# YOUR INSTRUCTIONS
Every entry must be output exactly as it is written.

# INPUT RECORDS
<<<<

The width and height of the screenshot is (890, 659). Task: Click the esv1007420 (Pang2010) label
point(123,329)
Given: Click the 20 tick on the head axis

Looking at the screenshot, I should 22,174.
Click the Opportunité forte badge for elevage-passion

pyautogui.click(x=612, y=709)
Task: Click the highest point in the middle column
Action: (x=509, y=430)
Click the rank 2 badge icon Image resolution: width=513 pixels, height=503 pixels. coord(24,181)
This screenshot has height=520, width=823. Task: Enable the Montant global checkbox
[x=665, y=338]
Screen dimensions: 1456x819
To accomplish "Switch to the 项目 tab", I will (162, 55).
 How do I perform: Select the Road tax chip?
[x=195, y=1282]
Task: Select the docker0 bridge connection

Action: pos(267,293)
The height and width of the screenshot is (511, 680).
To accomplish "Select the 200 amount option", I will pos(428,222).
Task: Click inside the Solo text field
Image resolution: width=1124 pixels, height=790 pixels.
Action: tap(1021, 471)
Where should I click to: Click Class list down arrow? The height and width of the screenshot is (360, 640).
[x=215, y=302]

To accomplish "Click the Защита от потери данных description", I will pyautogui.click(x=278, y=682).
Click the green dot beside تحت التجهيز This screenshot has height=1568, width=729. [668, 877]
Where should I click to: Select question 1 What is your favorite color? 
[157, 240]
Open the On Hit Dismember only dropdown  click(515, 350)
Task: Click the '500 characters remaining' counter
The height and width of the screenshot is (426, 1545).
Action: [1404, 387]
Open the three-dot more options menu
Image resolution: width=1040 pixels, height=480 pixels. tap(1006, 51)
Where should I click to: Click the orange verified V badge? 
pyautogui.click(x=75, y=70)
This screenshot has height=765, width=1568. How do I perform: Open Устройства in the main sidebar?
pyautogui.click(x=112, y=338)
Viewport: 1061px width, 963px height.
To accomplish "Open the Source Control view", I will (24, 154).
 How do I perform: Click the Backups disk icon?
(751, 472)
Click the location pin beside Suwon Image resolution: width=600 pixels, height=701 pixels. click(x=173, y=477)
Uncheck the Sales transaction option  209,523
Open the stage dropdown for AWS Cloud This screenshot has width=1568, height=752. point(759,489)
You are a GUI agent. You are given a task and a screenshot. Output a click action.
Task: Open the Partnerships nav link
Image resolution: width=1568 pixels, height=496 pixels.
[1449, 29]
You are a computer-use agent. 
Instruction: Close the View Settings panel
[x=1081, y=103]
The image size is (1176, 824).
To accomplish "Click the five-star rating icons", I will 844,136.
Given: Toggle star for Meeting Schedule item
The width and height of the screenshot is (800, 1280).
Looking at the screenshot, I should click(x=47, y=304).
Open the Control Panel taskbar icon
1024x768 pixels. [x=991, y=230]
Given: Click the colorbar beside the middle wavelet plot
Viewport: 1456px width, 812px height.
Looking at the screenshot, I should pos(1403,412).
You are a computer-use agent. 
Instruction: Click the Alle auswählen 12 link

>>>>

# REPLY TO THE EXERCISE
The width and height of the screenshot is (890, 659). Task: Click the esv1007420 (Pang2010) label
point(123,329)
Given: Click the 20 tick on the head axis

Looking at the screenshot, I should 22,174.
Click the Opportunité forte badge for elevage-passion

pyautogui.click(x=612, y=709)
Task: Click the highest point in the middle column
Action: (x=509, y=430)
Click the rank 2 badge icon Image resolution: width=513 pixels, height=503 pixels. coord(24,181)
This screenshot has height=520, width=823. Task: Enable the Montant global checkbox
[x=665, y=338]
Screen dimensions: 1456x819
To accomplish "Switch to the 项目 tab", I will (162, 55).
 How do I perform: Select the Road tax chip?
[x=195, y=1282]
Task: Select the docker0 bridge connection

Action: pos(267,293)
The height and width of the screenshot is (511, 680).
To accomplish "Select the 200 amount option", I will pos(428,222).
Task: Click inside the Solo text field
Image resolution: width=1124 pixels, height=790 pixels.
Action: tap(1021, 471)
Where should I click to: Click Class list down arrow? The height and width of the screenshot is (360, 640).
[x=215, y=302]

To accomplish "Click the Защита от потери данных description", I will pyautogui.click(x=278, y=682).
Click the green dot beside تحت التجهيز This screenshot has height=1568, width=729. [668, 877]
Where should I click to: Select question 1 What is your favorite color? 
[157, 240]
Open the On Hit Dismember only dropdown  click(515, 350)
Task: Click the '500 characters remaining' counter
The height and width of the screenshot is (426, 1545).
Action: [1404, 387]
Open the three-dot more options menu
Image resolution: width=1040 pixels, height=480 pixels. tap(1006, 51)
Where should I click to: Click the orange verified V badge? 
pyautogui.click(x=75, y=70)
This screenshot has height=765, width=1568. How do I perform: Open Устройства in the main sidebar?
pyautogui.click(x=112, y=338)
Viewport: 1061px width, 963px height.
To accomplish "Open the Source Control view", I will (24, 154).
 How do I perform: Click the Backups disk icon?
(751, 472)
Click the location pin beside Suwon Image resolution: width=600 pixels, height=701 pixels. click(x=173, y=477)
Uncheck the Sales transaction option  209,523
Open the stage dropdown for AWS Cloud This screenshot has width=1568, height=752. point(759,489)
You are a GUI agent. You are given a task and a screenshot. Output a click action.
Task: Open the Partnerships nav link
Image resolution: width=1568 pixels, height=496 pixels.
[1449, 29]
You are a computer-use agent. 
Instruction: Close the View Settings panel
[x=1081, y=103]
The image size is (1176, 824).
To accomplish "Click the five-star rating icons", I will 844,136.
Given: Toggle star for Meeting Schedule item
The width and height of the screenshot is (800, 1280).
Looking at the screenshot, I should click(x=47, y=304).
Open the Control Panel taskbar icon
1024x768 pixels. [x=991, y=230]
Given: Click the colorbar beside the middle wavelet plot
Viewport: 1456px width, 812px height.
Looking at the screenshot, I should pos(1403,412).
You are a computer-use agent. 
Instruction: Click the Alle auswählen 12 link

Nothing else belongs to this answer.